Work to complete :: Write out only the opening lines of the entries, through the line with "You are a computer-use agent. This".

Data excerpts ::
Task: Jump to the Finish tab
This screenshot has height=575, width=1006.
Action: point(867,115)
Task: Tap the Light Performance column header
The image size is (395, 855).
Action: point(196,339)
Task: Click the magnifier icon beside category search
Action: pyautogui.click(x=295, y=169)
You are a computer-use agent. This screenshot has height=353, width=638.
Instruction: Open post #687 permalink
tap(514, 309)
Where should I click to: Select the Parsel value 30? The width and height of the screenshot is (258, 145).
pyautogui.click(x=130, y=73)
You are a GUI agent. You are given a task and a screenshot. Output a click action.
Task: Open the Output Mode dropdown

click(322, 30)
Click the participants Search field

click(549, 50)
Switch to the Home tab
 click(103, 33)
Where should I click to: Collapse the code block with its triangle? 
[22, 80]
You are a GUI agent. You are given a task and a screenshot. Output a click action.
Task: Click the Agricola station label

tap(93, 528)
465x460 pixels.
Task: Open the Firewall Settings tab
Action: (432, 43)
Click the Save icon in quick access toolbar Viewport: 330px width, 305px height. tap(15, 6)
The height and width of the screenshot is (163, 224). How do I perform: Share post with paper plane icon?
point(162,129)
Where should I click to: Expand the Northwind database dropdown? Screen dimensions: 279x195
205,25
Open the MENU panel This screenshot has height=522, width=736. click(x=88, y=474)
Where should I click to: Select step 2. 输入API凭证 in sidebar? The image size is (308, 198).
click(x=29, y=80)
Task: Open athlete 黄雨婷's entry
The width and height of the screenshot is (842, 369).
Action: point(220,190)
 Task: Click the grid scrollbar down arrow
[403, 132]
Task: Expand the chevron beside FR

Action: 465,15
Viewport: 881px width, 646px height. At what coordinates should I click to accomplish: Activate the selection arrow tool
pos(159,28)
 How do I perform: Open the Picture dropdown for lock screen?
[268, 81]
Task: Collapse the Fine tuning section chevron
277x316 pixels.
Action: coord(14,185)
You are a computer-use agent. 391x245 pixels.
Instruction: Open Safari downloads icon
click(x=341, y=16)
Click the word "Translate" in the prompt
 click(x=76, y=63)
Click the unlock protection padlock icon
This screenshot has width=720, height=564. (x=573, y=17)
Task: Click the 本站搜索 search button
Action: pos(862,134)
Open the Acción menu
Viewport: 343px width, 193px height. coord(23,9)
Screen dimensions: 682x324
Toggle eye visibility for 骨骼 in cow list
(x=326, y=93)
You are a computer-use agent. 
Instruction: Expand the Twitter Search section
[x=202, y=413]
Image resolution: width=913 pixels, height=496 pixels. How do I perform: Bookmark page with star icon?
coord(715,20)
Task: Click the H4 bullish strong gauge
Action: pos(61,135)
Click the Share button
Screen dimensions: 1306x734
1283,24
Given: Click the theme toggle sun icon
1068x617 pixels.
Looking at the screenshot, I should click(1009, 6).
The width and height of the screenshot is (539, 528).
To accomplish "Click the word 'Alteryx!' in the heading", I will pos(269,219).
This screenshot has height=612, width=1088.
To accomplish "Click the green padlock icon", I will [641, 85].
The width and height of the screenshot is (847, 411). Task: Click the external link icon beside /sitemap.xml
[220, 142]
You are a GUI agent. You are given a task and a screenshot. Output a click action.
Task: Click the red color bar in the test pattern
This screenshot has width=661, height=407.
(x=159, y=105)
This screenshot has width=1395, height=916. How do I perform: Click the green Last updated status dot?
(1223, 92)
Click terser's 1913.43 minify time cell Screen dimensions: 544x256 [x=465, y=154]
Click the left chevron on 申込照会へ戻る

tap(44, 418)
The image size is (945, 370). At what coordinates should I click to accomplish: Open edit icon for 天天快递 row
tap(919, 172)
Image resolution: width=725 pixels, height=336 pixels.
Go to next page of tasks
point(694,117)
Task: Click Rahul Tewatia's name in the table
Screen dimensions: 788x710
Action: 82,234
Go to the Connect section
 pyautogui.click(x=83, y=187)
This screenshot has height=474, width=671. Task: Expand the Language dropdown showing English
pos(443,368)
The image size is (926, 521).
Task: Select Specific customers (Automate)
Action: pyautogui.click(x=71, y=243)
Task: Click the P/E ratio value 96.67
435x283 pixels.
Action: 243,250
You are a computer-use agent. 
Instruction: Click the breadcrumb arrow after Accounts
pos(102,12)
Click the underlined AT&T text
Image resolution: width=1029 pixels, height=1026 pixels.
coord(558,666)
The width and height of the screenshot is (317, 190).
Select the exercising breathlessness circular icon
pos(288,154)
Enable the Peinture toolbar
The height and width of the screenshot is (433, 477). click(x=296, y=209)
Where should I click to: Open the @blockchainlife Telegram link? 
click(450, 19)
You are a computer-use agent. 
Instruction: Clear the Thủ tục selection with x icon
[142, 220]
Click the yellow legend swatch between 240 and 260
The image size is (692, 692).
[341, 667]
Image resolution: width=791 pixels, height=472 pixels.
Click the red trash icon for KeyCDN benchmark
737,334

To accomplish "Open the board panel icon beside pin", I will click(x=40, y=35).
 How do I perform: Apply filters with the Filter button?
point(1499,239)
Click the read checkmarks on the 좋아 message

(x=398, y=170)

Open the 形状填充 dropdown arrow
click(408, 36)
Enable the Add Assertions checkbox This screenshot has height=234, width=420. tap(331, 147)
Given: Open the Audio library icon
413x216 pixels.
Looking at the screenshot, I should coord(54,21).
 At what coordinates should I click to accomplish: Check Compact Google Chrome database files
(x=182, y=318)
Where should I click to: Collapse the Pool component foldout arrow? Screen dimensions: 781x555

Answer for the task ::
Task: Jump to the Finish tab
This screenshot has height=575, width=1006.
Action: point(867,115)
Task: Tap the Light Performance column header
The image size is (395, 855).
Action: point(196,339)
Task: Click the magnifier icon beside category search
Action: pyautogui.click(x=295, y=169)
You are a computer-use agent. This screenshot has height=353, width=638.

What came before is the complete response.